Cost push inflation definition


Cost push inflation is an overall economic condition in which the prices of consumer goods increase either steadily or sharply across a broad spectrum of market sectors due to a decrease in the aggregate supply. Generally, cost push inflation is caused by significant increases in wages within the economy, increased costs for raw materials used in producing these goods, or a combination of both factors.

Increased costs


In some cases cost push inflation is caused directly by a catastrophic event or political climate that reduces the amount of raw materials available for use.  Examples include hurricanes, earthquakes, and tightening of supplies by monopolies or near-monopolies in various markets.  For instance, the oil shortages of the 1970s created an environment of cost push inflation due to the increases in the cost of transportation caused by OPEC’s reduction in the amount of oil produced and sold by their member countries. This reduction caused a significant increase in the cost of available oil and led to higher manufacturing costs, producing cost push inflation throughout the economy.

Rising salaries


Increased wages are another factor in cost push inflation scenarios. Because wages are part of the normal cost of manufacturing, increases in this area add directly to the operating expenses of companies and reduce the supply of goods that can be produced for the same investment; this situation, in turn, reduces the overall aggregate supply and drives prices for consumer goods upward. Pressure from labor unions can impact the cost of labor by creating pressure for increased wages; a general decrease in the available workforce can also result in higher wages and contribute to cost push inflation.

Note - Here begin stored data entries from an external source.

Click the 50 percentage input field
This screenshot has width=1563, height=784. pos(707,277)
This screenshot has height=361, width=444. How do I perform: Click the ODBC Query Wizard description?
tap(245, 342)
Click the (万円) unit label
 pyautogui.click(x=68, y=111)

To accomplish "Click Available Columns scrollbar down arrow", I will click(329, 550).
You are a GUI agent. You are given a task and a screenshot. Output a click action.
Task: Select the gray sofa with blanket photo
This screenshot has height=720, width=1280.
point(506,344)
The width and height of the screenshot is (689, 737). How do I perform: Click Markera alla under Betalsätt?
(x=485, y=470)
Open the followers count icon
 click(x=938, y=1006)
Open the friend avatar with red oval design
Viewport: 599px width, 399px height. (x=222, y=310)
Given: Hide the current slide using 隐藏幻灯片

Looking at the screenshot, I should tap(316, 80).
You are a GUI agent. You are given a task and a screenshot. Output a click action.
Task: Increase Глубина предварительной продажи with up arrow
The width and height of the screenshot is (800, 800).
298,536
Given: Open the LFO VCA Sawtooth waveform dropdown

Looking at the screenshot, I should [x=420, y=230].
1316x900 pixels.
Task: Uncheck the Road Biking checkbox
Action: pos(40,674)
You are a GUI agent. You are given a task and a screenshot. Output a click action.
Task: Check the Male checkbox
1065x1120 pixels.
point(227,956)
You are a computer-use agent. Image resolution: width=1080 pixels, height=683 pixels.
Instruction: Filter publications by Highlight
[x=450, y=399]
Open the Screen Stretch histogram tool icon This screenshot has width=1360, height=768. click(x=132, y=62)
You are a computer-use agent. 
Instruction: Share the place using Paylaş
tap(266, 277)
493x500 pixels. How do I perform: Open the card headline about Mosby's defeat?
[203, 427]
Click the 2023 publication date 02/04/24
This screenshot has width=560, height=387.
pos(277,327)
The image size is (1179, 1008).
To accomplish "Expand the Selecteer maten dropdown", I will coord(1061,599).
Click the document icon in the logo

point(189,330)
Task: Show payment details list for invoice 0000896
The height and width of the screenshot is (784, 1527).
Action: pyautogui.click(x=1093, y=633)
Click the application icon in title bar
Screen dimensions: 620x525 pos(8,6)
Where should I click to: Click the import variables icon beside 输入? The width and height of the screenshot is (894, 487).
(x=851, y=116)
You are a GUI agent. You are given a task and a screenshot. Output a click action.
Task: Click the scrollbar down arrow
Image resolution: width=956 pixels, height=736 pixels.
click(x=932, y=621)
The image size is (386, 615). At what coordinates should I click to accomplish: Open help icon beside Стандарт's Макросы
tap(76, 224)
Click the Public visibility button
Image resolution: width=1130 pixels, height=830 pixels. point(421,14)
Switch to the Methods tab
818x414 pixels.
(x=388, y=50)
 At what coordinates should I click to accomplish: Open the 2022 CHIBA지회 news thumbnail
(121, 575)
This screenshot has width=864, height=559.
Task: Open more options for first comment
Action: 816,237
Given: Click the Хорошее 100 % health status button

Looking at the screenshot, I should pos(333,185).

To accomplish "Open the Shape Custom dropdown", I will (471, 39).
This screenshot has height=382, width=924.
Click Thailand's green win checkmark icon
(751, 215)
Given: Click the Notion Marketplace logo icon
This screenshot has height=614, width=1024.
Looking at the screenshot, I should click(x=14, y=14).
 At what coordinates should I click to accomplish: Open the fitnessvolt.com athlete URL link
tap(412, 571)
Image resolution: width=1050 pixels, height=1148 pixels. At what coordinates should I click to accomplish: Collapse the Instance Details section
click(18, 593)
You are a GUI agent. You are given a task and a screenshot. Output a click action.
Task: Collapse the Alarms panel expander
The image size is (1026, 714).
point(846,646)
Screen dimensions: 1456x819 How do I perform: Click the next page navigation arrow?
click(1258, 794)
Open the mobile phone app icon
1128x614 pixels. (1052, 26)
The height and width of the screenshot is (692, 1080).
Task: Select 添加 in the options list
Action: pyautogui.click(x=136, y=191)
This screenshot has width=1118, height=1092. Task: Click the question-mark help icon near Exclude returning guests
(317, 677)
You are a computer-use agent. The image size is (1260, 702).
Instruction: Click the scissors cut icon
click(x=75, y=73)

Cost push inflation vs. demand pull inflation


Cost push inflation is typically caused by a decline in the aggregate supply of finished consumer products. By contrast, demand pull inflation is caused by added demand for those same products; this increase in aggregate demand pulls prices upward as supplies dwindle or are expended. Demand pull inflation is usually caused by sudden increases in the economy’s money supply, increases in government spending, and global inflationary cycles that increase demand for domestic products.

Cost push hyperinflation


The most extreme form of cost push inflation, cost push hyperinflation is the result of major shortages or cost increases in the raw materials market. This is typically accompanied by monetary policy decisions that can significantly reduce investor confidence and lead to devaluation of the currency and consequent increased costs. This combination of government policy and existing shortages can create a hyperinflationary spiral wherein increased costs necessitate further increases in wages and thus further increases in costs, reducing the real value and buying power of money even more as the cycle continues. Increased costs of raw materials on the global market can also create an economic environment that precipitates cost push hyperinflation on a national or international scale.